Cystic fibrosis (CF) is a condition passed down in families that causes damage to the lungs, digestive system and other organs in the body. CF affects the cells that make mucus, sweat and digestive juices. These fluids, also called secretions, are usually thin and slippery to protect the body’s internal tubes and ducts and make them smooth pathways. But in people with CF, a changed gene causes the secretions to become sticky and thick. The secretions plug up pathways, especially in the lungs and pancreas.
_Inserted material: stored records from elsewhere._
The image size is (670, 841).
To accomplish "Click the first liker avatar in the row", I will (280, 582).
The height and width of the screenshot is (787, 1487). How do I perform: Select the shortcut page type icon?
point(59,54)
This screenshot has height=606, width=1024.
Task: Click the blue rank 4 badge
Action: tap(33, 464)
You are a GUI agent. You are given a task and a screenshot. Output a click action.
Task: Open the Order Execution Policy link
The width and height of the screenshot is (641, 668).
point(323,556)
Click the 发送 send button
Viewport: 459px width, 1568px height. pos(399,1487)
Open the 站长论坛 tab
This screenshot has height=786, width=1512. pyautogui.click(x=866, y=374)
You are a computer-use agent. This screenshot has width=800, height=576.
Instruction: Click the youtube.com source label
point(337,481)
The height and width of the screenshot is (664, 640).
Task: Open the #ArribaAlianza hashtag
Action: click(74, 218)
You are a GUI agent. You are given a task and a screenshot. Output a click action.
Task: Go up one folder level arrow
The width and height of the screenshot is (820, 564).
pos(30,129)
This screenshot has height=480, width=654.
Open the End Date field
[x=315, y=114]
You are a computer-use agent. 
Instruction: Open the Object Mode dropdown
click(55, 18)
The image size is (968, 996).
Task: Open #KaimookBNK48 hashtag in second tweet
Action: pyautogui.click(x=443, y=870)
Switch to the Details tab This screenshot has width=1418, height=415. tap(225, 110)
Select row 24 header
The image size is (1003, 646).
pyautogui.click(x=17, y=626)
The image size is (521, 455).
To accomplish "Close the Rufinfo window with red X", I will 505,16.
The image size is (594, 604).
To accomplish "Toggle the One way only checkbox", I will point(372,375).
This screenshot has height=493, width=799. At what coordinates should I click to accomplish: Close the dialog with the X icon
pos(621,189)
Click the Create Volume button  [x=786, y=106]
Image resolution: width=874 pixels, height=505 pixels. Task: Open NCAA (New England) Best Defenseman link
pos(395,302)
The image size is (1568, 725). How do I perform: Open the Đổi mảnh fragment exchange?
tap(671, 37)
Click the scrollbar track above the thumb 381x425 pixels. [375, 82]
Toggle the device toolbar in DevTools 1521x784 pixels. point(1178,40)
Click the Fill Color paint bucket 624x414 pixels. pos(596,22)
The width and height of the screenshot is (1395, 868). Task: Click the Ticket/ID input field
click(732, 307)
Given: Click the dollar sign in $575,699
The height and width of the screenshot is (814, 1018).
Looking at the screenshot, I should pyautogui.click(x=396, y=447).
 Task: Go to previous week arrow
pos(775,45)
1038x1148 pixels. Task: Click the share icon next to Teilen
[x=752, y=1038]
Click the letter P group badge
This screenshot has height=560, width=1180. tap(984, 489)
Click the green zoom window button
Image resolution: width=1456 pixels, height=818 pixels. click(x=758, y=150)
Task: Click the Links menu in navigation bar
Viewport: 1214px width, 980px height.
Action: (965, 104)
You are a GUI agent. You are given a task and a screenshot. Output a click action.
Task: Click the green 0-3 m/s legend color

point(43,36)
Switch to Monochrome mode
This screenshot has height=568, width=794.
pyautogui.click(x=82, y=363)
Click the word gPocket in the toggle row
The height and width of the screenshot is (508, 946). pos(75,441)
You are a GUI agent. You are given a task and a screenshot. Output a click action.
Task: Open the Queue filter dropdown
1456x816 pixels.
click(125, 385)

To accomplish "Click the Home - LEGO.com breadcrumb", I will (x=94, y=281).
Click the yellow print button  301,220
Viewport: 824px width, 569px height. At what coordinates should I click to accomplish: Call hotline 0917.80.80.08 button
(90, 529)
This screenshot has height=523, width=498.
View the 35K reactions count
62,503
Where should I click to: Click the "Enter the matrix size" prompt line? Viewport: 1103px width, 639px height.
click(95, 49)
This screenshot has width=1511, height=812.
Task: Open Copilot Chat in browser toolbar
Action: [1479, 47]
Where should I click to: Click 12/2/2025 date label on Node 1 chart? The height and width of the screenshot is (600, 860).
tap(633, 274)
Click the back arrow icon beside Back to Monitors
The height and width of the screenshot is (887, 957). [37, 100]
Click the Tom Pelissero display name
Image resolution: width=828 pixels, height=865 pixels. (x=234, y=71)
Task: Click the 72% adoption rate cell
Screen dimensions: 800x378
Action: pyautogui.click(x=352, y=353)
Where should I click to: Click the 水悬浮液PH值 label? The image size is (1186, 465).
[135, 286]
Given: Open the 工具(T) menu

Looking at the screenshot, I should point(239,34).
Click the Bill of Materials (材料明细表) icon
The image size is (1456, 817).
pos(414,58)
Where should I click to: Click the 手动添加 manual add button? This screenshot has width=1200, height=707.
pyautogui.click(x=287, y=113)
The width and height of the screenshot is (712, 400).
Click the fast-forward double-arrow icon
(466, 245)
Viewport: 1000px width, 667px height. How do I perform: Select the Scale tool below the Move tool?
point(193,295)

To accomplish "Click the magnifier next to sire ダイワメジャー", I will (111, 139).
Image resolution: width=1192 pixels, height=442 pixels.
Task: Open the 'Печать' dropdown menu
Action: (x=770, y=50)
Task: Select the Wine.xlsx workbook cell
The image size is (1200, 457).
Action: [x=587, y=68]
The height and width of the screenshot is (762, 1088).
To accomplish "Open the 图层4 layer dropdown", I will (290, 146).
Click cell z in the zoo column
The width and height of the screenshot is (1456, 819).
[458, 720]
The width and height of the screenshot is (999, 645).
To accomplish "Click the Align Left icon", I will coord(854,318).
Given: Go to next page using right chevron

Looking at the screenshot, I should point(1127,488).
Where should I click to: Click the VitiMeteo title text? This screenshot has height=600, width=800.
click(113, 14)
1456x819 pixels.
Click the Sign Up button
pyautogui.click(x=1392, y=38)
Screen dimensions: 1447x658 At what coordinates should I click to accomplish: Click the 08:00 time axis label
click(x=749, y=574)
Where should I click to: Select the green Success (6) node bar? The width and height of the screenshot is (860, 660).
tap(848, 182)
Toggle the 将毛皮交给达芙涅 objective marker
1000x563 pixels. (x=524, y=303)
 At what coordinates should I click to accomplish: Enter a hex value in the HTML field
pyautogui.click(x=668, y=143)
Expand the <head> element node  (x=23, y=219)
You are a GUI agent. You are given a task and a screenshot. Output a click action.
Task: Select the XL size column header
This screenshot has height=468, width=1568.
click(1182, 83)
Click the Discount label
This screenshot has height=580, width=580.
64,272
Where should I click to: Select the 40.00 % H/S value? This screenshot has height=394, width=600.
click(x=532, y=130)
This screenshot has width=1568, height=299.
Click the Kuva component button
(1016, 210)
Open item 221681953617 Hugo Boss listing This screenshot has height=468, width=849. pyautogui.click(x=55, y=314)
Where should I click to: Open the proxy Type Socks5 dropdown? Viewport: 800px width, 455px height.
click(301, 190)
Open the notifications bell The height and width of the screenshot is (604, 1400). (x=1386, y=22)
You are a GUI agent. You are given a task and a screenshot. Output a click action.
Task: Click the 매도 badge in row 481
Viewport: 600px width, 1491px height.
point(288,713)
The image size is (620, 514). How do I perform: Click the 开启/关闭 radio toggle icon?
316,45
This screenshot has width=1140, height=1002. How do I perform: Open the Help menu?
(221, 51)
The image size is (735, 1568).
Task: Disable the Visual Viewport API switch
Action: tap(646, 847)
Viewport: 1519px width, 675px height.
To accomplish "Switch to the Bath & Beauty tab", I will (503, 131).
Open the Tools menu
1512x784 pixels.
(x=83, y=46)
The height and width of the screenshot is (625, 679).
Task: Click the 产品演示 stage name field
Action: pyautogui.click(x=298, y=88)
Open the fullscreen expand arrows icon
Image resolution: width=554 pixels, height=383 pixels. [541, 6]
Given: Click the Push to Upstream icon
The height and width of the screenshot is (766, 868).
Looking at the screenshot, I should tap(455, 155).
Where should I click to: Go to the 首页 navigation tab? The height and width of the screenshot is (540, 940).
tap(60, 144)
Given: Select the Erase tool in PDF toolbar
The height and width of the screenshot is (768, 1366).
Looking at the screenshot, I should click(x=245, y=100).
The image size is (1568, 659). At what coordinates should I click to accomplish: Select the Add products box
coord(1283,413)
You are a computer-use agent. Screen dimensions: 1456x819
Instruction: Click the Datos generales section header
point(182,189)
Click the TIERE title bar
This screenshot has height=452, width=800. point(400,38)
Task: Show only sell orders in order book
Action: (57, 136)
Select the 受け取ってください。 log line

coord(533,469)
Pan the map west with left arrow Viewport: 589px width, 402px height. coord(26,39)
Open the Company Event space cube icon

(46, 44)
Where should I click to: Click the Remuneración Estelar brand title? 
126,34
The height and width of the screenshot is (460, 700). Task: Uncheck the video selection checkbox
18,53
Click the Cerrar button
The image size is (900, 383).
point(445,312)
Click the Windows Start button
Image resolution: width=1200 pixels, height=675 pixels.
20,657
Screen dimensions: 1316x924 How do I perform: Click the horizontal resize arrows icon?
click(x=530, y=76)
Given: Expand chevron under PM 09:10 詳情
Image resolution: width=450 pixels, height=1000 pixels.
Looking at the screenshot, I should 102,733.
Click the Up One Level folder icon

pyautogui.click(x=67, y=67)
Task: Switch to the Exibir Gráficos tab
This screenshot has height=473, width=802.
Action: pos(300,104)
CF gets worse over time and needs daily care, but people with CF usually can attend school and work. They often have a better quality of life than people with CF had in past decades. Better screening and treatments mean that people with CF now may live into their mid- to late 50s or longer, and some are being diagnosed later in life.
Symptoms
- A persistent cough
- Wheezing
- Exercise intolerance
- Repeated lung infections
- Inflamed nasal passages
- Recurrent sinusitis
- Foul-smelling, greasy stools
- Poor weight gain and growth
- Intestinal blockage
- Chronic or severe constipation
Cause
In cystic fibrosis, a change in a gene causes problems with the protein that controls the movement of salt and water in and out of cells. This gene is the cystic fibrosis transmembrane conductance regulator (CFTR) gene. It affects the cells that make mucus, sweat and digestive juices. When the CFTR protein doesn’t work as it should, the result is thick, sticky mucus in the respiratory, digestive and reproductive systems, as well as extra salt in sweat. Changes in the CFTR gene that cause CF are divided into several different groups based on the problems they cause. Different groups of gene changes affect how much CFTR protein is made and how well it works. To have cystic fibrosis, children must get one copy of the changed CFTR gene from each parent. If children get only one copy, they won’t develop CF. But they will be carriers and could pass the changed gene to their own children. People who are carriers may have no symptoms of CF or a few mild symptoms.
Risk Factors
Because cystic fibrosis is a condition passed down in families, family history is a risk factor. CF occurs in all races, but it’s most common in white people of Northern European ancestry. Because it’s less common in people who are Black, Hispanic, Middle Eastern, Native American or Asian, this might lead to a much later diagnosis. A late diagnosis may cause worse health issues. Early and effective treatment can improve your quality of life, prevent complications and help you live longer. If you’re a person of color and have symptoms that could be CF, talk to your healthcare professional so that you can get tested for CF.
When to see a Doctor
If you or your child has symptoms of cystic fibrosis — or if someone in your family has CF— talk with your doctor about testing for the disease. Consult a physician who is knowledgeable about CF. Cystic fibrosis requires consistent, regular follow-up with your doctor, at least every three months. Contact you doctor if you experience new or worsening symptoms, such as more mucus than usual or a change in the mucus color, lack of energy, weight loss, or severe constipation. Seek immediate medical care if you’re coughing up blood, have chest pain or difficulty breathing, or have severe stomach pain and distention.